Bupati Lumajang, Indah Amperawati, menegaskan bahwa keberhasilan program ini diukur dari konsistensi pemanfaatan dan dampak nyata bagi masyarakat, bukan sekadar jumlah unit yang disalurkan.

“Kolaborasi ini memastikan setiap becak listrik dapat dimanfaatkan secara optimal. Program ini memberikan manfaat langsung bagi tukang becak, sekaligus memperkuat ekonomi lokal dan mendukung sektor pariwisata,” ujar Bupati Indah saat penyerahan bantuan di Pendopo Arya Wiraraja, Kabupaten Lumajang, Sabtu (13/12/2025).

Menurutnya, intervensi sosial yang terintegrasi antar pemangku kepentingan mampu menghasilkan efek berkelanjutan apabila dikelola secara konsisten dan akuntabel.

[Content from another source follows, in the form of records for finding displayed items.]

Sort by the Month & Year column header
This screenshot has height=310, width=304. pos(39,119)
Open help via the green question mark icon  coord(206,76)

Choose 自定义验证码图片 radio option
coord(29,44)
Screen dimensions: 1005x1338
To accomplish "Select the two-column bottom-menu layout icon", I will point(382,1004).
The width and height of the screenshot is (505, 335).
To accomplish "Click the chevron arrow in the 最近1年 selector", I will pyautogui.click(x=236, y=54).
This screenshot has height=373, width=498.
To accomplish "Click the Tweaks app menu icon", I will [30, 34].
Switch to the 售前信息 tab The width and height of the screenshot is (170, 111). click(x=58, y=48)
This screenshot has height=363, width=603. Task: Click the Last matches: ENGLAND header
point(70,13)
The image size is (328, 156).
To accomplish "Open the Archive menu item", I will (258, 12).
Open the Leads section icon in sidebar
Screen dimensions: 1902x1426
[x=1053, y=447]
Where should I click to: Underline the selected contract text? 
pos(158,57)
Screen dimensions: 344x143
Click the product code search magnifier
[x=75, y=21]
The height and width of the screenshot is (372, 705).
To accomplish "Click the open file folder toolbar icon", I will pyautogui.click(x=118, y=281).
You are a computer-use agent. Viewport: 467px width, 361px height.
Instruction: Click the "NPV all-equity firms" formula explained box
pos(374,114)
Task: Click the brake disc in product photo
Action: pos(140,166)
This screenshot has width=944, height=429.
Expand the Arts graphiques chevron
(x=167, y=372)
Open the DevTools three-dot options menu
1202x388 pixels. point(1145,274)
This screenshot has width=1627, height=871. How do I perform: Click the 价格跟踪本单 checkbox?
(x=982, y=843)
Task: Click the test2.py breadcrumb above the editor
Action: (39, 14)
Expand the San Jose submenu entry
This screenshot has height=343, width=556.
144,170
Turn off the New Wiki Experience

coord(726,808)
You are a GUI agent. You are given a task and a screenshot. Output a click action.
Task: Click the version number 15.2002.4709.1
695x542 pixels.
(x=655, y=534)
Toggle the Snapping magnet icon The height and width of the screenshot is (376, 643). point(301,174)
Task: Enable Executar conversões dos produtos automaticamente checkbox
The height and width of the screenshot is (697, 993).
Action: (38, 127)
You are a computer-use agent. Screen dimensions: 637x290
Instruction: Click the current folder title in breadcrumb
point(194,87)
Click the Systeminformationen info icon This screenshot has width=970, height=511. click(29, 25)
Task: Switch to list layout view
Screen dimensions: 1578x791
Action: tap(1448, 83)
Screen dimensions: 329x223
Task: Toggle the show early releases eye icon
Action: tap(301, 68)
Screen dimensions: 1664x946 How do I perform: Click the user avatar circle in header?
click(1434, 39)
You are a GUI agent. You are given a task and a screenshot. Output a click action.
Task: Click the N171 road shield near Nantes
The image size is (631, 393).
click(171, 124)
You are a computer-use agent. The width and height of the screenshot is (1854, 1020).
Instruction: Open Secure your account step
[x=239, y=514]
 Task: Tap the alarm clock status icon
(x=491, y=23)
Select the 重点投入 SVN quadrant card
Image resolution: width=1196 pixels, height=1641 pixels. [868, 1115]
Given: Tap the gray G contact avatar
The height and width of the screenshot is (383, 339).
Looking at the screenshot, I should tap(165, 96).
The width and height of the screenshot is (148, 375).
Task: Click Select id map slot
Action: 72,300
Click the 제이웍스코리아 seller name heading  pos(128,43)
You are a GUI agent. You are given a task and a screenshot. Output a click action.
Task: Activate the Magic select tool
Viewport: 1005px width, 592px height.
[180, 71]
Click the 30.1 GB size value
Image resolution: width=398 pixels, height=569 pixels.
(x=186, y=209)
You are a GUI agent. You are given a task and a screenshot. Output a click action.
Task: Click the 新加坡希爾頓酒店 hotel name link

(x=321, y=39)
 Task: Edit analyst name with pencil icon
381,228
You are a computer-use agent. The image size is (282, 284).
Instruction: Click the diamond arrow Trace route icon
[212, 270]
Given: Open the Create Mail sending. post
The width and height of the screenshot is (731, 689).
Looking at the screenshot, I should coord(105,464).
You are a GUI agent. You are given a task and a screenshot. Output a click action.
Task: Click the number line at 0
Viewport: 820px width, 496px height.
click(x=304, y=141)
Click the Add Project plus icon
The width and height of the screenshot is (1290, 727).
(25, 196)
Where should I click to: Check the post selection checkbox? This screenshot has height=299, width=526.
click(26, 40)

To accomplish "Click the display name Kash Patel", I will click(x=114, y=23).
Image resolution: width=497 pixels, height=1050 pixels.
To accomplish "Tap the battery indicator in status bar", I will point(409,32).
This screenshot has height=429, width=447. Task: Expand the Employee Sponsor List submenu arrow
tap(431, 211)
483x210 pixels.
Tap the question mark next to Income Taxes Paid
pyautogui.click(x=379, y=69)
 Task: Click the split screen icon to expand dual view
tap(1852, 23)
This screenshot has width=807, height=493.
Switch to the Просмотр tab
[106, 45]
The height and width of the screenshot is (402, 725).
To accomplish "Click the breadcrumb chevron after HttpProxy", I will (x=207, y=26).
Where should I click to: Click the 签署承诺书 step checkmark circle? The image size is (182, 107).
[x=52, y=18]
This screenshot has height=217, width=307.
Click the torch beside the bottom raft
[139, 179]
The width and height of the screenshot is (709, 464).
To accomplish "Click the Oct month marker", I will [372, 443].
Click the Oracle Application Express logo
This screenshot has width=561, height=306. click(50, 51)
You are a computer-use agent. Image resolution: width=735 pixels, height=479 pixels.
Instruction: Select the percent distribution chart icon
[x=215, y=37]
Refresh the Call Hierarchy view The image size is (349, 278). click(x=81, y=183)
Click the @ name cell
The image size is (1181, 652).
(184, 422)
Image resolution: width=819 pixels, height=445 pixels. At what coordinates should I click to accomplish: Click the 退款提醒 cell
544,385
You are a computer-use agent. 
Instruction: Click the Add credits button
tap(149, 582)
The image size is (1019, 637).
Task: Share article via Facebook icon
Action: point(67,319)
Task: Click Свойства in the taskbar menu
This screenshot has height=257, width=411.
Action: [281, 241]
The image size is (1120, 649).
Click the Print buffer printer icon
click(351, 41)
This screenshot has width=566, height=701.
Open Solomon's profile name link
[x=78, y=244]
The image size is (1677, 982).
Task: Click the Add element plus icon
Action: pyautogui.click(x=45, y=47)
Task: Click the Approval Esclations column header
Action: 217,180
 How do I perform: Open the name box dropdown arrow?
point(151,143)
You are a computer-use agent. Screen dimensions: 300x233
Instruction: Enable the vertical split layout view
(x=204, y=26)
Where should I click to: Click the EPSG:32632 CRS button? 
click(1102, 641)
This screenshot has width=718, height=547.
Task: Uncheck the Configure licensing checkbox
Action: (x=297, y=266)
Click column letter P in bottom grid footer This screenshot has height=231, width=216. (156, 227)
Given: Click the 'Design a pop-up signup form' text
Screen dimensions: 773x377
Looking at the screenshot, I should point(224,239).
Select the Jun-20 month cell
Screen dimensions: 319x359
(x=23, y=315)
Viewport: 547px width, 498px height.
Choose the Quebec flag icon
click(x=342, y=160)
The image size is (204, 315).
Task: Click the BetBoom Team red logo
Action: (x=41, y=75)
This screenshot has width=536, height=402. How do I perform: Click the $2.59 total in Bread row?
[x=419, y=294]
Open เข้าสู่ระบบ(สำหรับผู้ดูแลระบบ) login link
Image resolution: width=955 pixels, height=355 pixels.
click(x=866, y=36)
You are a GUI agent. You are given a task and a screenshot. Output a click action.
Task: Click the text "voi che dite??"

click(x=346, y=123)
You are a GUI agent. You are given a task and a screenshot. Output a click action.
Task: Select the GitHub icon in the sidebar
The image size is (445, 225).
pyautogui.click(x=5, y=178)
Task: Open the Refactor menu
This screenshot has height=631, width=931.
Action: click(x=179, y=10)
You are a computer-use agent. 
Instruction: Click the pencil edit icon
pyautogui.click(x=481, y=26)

Bupati Indah secara khusus menekankan peran strategis OPD teknis dalam penataan titik mangkal, pengawasan pemanfaatan, serta integrasi layanan becak listrik dengan kebijakan transportasi dan pariwisata daerah.

“Sinergi multipihak tidak hanya meningkatkan akuntabilitas program, tetapi juga meminimalkan risiko penyalahgunaan, sehingga manfaat sosial dan ekonomi dapat dirasakan secara maksimal,” tegasnya, seperti dikutip dari analisapublik.id.

Mekanisme Transparan dan Efek Berganda Ekonomi
Sementara itu, Wakil Ketua Umum Yayasan Gerakan Solidaritas Nasional, Nanik S Deyang, menambahkan bahwa keterlibatan berbagai pihak memungkinkan pengelolaan program berjalan lebih terstruktur dan transparan.

Dukungan dari pemerintah pusat, pemerintah daerah, dan OPD teknis dinilai esensial untuk memastikan distribusi bantuan tepat sasaran, sementara pengawasan pemanfaatan berjalan efektif.

“Kolaborasi ini memungkinkan efek berganda, mulai dari penguatan ekonomi lokal, sektor jasa, pedagang kecil, hingga integrasi dengan ekosistem pariwisata di Lumajang,” kata Nanik.

Program becak listrik ini dipandang sebagai model ideal penyelesaian masalah sosial-ekonomi, di mana berbagai elemen bangsa bergerak bersama untuk memperkuat pondasi ekonomi rakyat kecil di daerah.